### INPUT
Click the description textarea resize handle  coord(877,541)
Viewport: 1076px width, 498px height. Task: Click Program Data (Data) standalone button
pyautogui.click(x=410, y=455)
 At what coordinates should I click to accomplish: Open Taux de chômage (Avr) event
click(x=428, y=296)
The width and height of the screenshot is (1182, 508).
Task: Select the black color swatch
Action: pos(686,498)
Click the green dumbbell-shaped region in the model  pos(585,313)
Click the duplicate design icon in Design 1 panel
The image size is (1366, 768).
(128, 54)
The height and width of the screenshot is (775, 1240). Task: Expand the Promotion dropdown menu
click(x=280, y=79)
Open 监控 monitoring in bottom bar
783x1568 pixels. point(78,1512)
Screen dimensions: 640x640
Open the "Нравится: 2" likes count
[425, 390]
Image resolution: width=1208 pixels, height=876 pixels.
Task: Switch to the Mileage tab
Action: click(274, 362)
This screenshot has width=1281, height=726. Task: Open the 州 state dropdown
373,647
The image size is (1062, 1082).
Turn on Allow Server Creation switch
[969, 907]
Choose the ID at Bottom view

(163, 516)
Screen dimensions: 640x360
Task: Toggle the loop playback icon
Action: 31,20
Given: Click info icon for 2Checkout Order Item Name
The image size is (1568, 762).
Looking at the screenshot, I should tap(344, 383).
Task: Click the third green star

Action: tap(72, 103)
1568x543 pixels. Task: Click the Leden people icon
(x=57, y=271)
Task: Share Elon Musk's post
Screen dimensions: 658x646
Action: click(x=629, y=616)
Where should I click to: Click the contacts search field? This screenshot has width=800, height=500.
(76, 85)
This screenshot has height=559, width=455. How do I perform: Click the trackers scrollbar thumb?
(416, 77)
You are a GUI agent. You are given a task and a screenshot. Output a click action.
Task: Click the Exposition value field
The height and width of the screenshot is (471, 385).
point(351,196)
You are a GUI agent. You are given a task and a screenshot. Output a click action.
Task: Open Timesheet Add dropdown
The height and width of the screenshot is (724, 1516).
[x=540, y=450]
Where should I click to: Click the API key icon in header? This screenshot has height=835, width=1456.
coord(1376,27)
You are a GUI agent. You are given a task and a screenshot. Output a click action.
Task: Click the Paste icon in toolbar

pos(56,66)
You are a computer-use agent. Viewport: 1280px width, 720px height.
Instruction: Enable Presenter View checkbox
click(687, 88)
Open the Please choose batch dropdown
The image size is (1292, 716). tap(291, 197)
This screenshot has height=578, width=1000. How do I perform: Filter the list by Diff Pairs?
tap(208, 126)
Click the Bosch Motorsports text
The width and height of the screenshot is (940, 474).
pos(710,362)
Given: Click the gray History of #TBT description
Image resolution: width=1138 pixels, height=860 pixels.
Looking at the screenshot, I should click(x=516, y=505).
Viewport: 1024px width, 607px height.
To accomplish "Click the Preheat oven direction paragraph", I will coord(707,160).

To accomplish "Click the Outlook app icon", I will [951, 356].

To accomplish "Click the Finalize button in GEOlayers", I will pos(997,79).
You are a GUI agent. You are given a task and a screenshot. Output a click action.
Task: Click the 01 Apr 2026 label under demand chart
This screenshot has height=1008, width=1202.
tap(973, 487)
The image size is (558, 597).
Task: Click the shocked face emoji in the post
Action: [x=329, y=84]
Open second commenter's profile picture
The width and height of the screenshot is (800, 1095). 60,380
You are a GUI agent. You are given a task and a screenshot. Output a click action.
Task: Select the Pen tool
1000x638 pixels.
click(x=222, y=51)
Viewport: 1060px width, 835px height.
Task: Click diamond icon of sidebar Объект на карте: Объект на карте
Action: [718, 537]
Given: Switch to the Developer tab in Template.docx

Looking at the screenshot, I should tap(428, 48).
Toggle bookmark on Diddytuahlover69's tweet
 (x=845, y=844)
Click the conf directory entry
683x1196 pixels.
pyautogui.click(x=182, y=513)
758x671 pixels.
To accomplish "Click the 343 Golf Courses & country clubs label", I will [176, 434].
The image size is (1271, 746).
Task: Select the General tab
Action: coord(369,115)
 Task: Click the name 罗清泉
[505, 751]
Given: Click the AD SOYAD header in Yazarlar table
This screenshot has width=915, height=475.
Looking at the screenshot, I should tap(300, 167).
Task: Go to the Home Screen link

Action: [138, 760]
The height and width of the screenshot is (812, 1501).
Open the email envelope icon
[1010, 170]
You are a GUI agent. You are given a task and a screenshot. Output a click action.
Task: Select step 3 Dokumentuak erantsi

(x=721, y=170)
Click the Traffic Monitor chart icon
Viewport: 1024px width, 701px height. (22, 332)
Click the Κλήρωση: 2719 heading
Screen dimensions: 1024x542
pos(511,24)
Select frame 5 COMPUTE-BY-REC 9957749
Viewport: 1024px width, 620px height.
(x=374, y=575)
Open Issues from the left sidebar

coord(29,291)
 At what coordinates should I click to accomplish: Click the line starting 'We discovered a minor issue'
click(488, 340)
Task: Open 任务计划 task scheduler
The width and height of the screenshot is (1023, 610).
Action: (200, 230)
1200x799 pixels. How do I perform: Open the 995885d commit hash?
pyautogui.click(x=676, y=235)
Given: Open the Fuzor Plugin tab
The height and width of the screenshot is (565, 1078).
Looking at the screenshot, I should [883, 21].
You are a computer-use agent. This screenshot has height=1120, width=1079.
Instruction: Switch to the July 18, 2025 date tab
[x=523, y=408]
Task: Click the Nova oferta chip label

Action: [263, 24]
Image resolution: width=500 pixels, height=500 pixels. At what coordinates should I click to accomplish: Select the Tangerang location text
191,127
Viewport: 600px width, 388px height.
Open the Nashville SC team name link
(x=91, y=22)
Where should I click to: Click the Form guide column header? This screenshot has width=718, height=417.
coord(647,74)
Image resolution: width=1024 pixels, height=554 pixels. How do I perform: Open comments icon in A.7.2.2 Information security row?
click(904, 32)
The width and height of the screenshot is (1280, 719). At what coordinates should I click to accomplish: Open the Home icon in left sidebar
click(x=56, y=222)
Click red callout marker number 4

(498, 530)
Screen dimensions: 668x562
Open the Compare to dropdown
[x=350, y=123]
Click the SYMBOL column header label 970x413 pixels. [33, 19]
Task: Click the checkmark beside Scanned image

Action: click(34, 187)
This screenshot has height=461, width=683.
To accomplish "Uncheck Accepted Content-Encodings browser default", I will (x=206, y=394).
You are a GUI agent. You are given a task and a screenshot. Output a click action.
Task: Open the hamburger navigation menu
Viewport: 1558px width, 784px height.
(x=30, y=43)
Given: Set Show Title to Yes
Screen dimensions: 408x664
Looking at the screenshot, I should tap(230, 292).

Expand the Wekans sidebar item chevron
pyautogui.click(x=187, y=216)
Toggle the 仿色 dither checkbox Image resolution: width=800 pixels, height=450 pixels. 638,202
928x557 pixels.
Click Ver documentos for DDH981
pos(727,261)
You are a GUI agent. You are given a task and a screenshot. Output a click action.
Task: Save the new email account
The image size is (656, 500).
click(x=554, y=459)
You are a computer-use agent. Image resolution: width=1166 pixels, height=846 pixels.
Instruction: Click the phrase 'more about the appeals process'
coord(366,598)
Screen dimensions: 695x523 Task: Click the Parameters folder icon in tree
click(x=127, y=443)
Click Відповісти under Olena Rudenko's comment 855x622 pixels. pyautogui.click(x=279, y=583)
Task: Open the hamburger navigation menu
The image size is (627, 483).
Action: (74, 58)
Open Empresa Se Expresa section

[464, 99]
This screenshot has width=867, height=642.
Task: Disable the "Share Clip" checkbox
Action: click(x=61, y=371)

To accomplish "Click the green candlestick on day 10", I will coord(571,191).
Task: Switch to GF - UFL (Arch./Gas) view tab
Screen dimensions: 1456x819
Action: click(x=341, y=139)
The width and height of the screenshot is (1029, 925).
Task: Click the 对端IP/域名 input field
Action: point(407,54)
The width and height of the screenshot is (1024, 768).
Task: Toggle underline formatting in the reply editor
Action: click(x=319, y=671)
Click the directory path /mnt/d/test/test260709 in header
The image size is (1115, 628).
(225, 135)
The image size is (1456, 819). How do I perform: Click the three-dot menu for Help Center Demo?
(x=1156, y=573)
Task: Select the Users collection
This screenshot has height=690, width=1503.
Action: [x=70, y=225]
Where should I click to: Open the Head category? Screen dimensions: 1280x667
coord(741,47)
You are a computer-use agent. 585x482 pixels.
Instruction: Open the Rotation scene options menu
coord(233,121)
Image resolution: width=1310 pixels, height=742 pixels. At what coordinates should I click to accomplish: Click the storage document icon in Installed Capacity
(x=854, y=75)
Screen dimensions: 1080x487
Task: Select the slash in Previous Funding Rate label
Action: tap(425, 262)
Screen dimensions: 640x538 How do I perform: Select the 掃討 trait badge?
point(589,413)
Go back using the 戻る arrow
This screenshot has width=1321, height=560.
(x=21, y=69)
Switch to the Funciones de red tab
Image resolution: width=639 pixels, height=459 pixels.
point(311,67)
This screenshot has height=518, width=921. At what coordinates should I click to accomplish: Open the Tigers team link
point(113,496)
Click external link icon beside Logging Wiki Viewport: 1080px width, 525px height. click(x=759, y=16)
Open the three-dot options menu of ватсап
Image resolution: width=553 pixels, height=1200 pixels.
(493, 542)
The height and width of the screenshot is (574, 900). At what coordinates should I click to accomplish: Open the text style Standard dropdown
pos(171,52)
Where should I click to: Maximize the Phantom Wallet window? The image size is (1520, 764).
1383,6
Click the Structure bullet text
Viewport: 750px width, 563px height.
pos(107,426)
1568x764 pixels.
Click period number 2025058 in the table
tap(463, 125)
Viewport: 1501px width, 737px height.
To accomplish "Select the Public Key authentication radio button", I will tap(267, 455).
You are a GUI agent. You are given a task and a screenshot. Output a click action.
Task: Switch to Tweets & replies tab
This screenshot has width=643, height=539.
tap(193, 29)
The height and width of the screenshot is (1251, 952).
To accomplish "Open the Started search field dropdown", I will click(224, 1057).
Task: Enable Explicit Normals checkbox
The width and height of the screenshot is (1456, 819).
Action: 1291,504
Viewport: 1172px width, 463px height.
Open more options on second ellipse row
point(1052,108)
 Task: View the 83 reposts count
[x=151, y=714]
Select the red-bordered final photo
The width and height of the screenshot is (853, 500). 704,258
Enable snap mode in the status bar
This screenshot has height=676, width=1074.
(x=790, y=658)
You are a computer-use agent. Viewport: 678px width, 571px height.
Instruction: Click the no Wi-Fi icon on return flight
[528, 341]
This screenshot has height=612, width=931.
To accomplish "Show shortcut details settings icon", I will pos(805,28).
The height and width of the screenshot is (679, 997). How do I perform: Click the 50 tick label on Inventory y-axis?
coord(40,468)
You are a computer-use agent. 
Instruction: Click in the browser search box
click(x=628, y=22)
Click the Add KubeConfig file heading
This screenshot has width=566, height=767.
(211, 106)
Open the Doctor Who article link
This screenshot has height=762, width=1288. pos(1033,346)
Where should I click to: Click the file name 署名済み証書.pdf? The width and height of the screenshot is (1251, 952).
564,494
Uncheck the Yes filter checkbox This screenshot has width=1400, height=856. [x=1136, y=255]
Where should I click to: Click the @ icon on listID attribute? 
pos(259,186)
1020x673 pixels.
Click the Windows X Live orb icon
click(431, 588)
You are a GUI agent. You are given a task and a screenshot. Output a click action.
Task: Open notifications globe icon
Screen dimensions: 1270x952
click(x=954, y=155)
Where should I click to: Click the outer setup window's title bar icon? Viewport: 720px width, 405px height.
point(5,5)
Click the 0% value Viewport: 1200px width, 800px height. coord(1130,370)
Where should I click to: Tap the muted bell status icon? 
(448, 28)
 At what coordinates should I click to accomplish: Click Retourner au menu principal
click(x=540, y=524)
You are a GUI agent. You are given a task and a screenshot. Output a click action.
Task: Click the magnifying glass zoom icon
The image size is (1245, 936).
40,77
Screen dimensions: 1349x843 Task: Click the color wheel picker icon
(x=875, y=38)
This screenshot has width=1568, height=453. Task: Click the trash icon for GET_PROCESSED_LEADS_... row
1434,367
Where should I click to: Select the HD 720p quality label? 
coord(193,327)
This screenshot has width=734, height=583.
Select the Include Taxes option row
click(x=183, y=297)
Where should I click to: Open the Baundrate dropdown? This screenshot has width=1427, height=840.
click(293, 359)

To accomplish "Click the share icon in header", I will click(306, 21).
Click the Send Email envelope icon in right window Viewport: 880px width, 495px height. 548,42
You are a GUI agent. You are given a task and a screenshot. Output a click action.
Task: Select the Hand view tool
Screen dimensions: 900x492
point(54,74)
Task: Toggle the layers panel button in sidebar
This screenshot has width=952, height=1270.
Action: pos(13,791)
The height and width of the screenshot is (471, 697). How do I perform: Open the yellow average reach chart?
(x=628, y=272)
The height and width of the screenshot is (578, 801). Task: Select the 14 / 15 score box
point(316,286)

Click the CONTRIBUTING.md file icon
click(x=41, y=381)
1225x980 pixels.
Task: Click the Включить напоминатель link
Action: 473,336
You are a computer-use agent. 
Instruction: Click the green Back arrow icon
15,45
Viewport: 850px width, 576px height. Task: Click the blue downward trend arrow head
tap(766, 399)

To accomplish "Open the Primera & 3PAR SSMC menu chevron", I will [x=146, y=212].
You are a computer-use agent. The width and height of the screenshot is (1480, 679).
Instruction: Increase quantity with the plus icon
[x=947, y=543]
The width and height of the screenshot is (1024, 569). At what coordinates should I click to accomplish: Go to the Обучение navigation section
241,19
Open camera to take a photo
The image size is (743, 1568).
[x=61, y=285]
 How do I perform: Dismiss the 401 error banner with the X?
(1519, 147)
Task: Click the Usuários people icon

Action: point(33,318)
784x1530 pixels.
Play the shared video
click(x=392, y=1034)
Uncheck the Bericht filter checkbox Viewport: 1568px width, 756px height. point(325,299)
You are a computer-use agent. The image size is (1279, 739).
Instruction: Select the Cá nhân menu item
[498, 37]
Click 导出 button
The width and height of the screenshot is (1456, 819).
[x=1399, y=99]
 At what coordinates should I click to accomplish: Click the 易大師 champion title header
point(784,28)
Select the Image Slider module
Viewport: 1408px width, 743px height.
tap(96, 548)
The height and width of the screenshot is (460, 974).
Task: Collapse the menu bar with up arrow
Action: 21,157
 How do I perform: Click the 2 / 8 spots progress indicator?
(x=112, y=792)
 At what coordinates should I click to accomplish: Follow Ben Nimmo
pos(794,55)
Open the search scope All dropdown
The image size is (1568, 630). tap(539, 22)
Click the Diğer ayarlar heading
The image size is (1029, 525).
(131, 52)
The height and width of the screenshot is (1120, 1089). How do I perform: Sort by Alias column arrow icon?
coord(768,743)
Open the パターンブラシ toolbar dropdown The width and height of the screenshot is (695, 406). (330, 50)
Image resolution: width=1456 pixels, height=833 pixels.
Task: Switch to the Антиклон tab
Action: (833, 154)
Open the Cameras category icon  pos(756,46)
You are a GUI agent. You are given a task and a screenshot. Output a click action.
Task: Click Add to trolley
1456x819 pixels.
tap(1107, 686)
######
All that should be written out is the stretch of lines above between the one holding "Viewport: 850px width, 576px" and the one holding "You are a computer-use agent. The width", inclusive, exactly as given.

Viewport: 850px width, 576px height. Task: Click the blue downward trend arrow head
tap(766, 399)

To accomplish "Open the Primera & 3PAR SSMC menu chevron", I will [x=146, y=212].
You are a computer-use agent. The width and height of the screenshot is (1480, 679).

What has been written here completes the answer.